BEGIN The records
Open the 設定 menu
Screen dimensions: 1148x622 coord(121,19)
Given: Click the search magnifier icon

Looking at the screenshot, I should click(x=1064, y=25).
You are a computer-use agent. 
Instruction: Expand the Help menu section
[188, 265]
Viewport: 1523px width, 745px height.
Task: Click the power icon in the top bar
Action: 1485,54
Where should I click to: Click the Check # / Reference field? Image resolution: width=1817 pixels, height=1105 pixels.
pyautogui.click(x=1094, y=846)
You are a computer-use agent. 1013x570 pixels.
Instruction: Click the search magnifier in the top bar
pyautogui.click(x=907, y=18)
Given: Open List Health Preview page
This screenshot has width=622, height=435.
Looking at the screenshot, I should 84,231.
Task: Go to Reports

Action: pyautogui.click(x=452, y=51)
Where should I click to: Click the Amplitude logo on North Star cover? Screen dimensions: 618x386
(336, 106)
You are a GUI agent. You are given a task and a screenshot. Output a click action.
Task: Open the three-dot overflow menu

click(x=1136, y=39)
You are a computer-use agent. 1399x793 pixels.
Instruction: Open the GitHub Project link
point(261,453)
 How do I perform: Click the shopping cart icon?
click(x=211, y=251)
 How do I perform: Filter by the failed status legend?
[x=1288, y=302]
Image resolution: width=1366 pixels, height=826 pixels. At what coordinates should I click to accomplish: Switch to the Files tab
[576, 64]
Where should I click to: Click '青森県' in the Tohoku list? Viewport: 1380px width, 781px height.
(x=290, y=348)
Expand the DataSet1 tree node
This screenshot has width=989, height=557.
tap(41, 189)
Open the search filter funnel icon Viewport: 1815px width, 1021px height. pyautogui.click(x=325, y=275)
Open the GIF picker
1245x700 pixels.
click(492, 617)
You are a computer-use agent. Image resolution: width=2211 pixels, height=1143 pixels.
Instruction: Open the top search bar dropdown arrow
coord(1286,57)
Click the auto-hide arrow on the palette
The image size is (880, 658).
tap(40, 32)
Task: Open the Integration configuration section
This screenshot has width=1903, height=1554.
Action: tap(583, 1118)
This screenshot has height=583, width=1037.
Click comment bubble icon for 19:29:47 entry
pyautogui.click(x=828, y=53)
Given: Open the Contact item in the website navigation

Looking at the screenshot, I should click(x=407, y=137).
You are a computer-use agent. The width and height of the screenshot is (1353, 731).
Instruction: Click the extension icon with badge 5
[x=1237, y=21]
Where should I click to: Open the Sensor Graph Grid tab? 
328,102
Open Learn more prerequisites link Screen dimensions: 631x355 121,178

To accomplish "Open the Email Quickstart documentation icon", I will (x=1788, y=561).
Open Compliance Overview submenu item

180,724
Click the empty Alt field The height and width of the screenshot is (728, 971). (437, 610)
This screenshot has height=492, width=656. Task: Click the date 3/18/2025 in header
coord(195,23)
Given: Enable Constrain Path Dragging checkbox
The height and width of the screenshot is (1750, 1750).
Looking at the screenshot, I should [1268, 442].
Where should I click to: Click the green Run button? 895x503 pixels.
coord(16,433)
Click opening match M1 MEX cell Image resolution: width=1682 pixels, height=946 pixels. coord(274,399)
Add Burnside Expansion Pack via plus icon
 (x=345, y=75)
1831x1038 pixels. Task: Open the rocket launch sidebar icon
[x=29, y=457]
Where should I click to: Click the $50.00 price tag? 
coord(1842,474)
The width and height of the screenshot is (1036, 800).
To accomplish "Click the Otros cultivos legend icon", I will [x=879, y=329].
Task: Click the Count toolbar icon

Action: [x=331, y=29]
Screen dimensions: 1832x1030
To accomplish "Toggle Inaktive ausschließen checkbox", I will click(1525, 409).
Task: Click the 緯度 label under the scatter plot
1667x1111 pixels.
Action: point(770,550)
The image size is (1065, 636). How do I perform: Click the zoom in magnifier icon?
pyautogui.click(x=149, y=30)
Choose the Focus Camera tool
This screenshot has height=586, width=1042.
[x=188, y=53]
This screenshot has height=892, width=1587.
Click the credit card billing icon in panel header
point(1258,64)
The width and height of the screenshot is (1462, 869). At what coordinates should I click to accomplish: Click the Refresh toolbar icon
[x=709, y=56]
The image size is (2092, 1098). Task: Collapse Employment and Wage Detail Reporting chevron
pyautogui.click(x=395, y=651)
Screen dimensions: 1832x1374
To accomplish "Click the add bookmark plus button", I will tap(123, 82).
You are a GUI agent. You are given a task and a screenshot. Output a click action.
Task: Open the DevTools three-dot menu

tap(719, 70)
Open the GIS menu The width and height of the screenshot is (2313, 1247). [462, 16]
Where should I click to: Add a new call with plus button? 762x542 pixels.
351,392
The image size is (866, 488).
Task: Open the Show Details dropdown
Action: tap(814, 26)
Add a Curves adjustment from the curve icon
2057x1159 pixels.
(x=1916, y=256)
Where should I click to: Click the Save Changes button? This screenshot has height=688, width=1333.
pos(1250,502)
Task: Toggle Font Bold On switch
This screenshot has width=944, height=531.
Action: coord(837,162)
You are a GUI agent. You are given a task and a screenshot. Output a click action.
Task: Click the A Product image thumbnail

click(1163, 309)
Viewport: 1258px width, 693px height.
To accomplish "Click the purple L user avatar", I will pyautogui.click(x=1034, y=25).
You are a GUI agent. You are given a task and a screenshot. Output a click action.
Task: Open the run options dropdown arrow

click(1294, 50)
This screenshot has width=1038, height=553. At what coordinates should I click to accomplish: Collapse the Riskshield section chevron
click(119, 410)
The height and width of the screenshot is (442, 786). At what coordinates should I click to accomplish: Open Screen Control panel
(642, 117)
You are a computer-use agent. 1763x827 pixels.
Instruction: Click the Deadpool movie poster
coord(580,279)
END The records
**What to produce:** Please quote every record above exactly as it appears.

**Solved problem:**
Open the 設定 menu
Screen dimensions: 1148x622 coord(121,19)
Given: Click the search magnifier icon

Looking at the screenshot, I should click(x=1064, y=25).
You are a computer-use agent. 
Instruction: Expand the Help menu section
[188, 265]
Viewport: 1523px width, 745px height.
Task: Click the power icon in the top bar
Action: 1485,54
Where should I click to: Click the Check # / Reference field? Image resolution: width=1817 pixels, height=1105 pixels.
pyautogui.click(x=1094, y=846)
You are a computer-use agent. 1013x570 pixels.
Instruction: Click the search magnifier in the top bar
pyautogui.click(x=907, y=18)
Given: Open List Health Preview page
This screenshot has width=622, height=435.
Looking at the screenshot, I should 84,231.
Task: Go to Reports

Action: pyautogui.click(x=452, y=51)
Where should I click to: Click the Amplitude logo on North Star cover? Screen dimensions: 618x386
(336, 106)
You are a GUI agent. You are given a task and a screenshot. Output a click action.
Task: Open the three-dot overflow menu

click(x=1136, y=39)
You are a computer-use agent. 1399x793 pixels.
Instruction: Open the GitHub Project link
point(261,453)
 How do I perform: Click the shopping cart icon?
click(x=211, y=251)
 How do I perform: Filter by the failed status legend?
[x=1288, y=302]
Image resolution: width=1366 pixels, height=826 pixels. At what coordinates should I click to accomplish: Switch to the Files tab
[576, 64]
Where should I click to: Click '青森県' in the Tohoku list? Viewport: 1380px width, 781px height.
(x=290, y=348)
Expand the DataSet1 tree node
This screenshot has width=989, height=557.
tap(41, 189)
Open the search filter funnel icon Viewport: 1815px width, 1021px height. pyautogui.click(x=325, y=275)
Open the GIF picker
1245x700 pixels.
click(492, 617)
You are a computer-use agent. Image resolution: width=2211 pixels, height=1143 pixels.
Instruction: Open the top search bar dropdown arrow
coord(1286,57)
Click the auto-hide arrow on the palette
The image size is (880, 658).
tap(40, 32)
Task: Open the Integration configuration section
This screenshot has width=1903, height=1554.
Action: tap(583, 1118)
This screenshot has height=583, width=1037.
Click comment bubble icon for 19:29:47 entry
pyautogui.click(x=828, y=53)
Given: Open the Contact item in the website navigation

Looking at the screenshot, I should click(x=407, y=137).
You are a computer-use agent. The width and height of the screenshot is (1353, 731).
Instruction: Click the extension icon with badge 5
[x=1237, y=21]
Where should I click to: Open the Sensor Graph Grid tab? 
328,102
Open Learn more prerequisites link Screen dimensions: 631x355 121,178

To accomplish "Open the Email Quickstart documentation icon", I will (x=1788, y=561).
Open Compliance Overview submenu item

180,724
Click the empty Alt field The height and width of the screenshot is (728, 971). (437, 610)
This screenshot has height=492, width=656. Task: Click the date 3/18/2025 in header
coord(195,23)
Given: Enable Constrain Path Dragging checkbox
The height and width of the screenshot is (1750, 1750).
Looking at the screenshot, I should [1268, 442].
Where should I click to: Click the green Run button? 895x503 pixels.
coord(16,433)
Click opening match M1 MEX cell Image resolution: width=1682 pixels, height=946 pixels. coord(274,399)
Add Burnside Expansion Pack via plus icon
 (x=345, y=75)
1831x1038 pixels. Task: Open the rocket launch sidebar icon
[x=29, y=457]
Where should I click to: Click the $50.00 price tag? 
coord(1842,474)
The width and height of the screenshot is (1036, 800).
To accomplish "Click the Otros cultivos legend icon", I will [x=879, y=329].
Task: Click the Count toolbar icon

Action: [x=331, y=29]
Screen dimensions: 1832x1030
To accomplish "Toggle Inaktive ausschließen checkbox", I will click(1525, 409).
Task: Click the 緯度 label under the scatter plot
1667x1111 pixels.
Action: point(770,550)
The image size is (1065, 636). How do I perform: Click the zoom in magnifier icon?
pyautogui.click(x=149, y=30)
Choose the Focus Camera tool
This screenshot has height=586, width=1042.
[x=188, y=53]
This screenshot has height=892, width=1587.
Click the credit card billing icon in panel header
point(1258,64)
The width and height of the screenshot is (1462, 869). At what coordinates should I click to accomplish: Click the Refresh toolbar icon
[x=709, y=56]
The image size is (2092, 1098). Task: Collapse Employment and Wage Detail Reporting chevron
pyautogui.click(x=395, y=651)
Screen dimensions: 1832x1374
To accomplish "Click the add bookmark plus button", I will tap(123, 82).
You are a GUI agent. You are given a task and a screenshot. Output a click action.
Task: Open the DevTools three-dot menu

tap(719, 70)
Open the GIS menu The width and height of the screenshot is (2313, 1247). [462, 16]
Where should I click to: Add a new call with plus button? 762x542 pixels.
351,392
The image size is (866, 488).
Task: Open the Show Details dropdown
Action: tap(814, 26)
Add a Curves adjustment from the curve icon
2057x1159 pixels.
(x=1916, y=256)
Where should I click to: Click the Save Changes button? This screenshot has height=688, width=1333.
pos(1250,502)
Task: Toggle Font Bold On switch
This screenshot has width=944, height=531.
Action: coord(837,162)
You are a GUI agent. You are given a task and a screenshot. Output a click action.
Task: Click the A Product image thumbnail

click(1163, 309)
Viewport: 1258px width, 693px height.
To accomplish "Click the purple L user avatar", I will pyautogui.click(x=1034, y=25).
You are a GUI agent. You are given a task and a screenshot. Output a click action.
Task: Open the run options dropdown arrow

click(1294, 50)
This screenshot has width=1038, height=553. At what coordinates should I click to accomplish: Collapse the Riskshield section chevron
click(119, 410)
The height and width of the screenshot is (442, 786). At what coordinates should I click to accomplish: Open Screen Control panel
(642, 117)
You are a computer-use agent. 1763x827 pixels.
Instruction: Click the Deadpool movie poster
coord(580,279)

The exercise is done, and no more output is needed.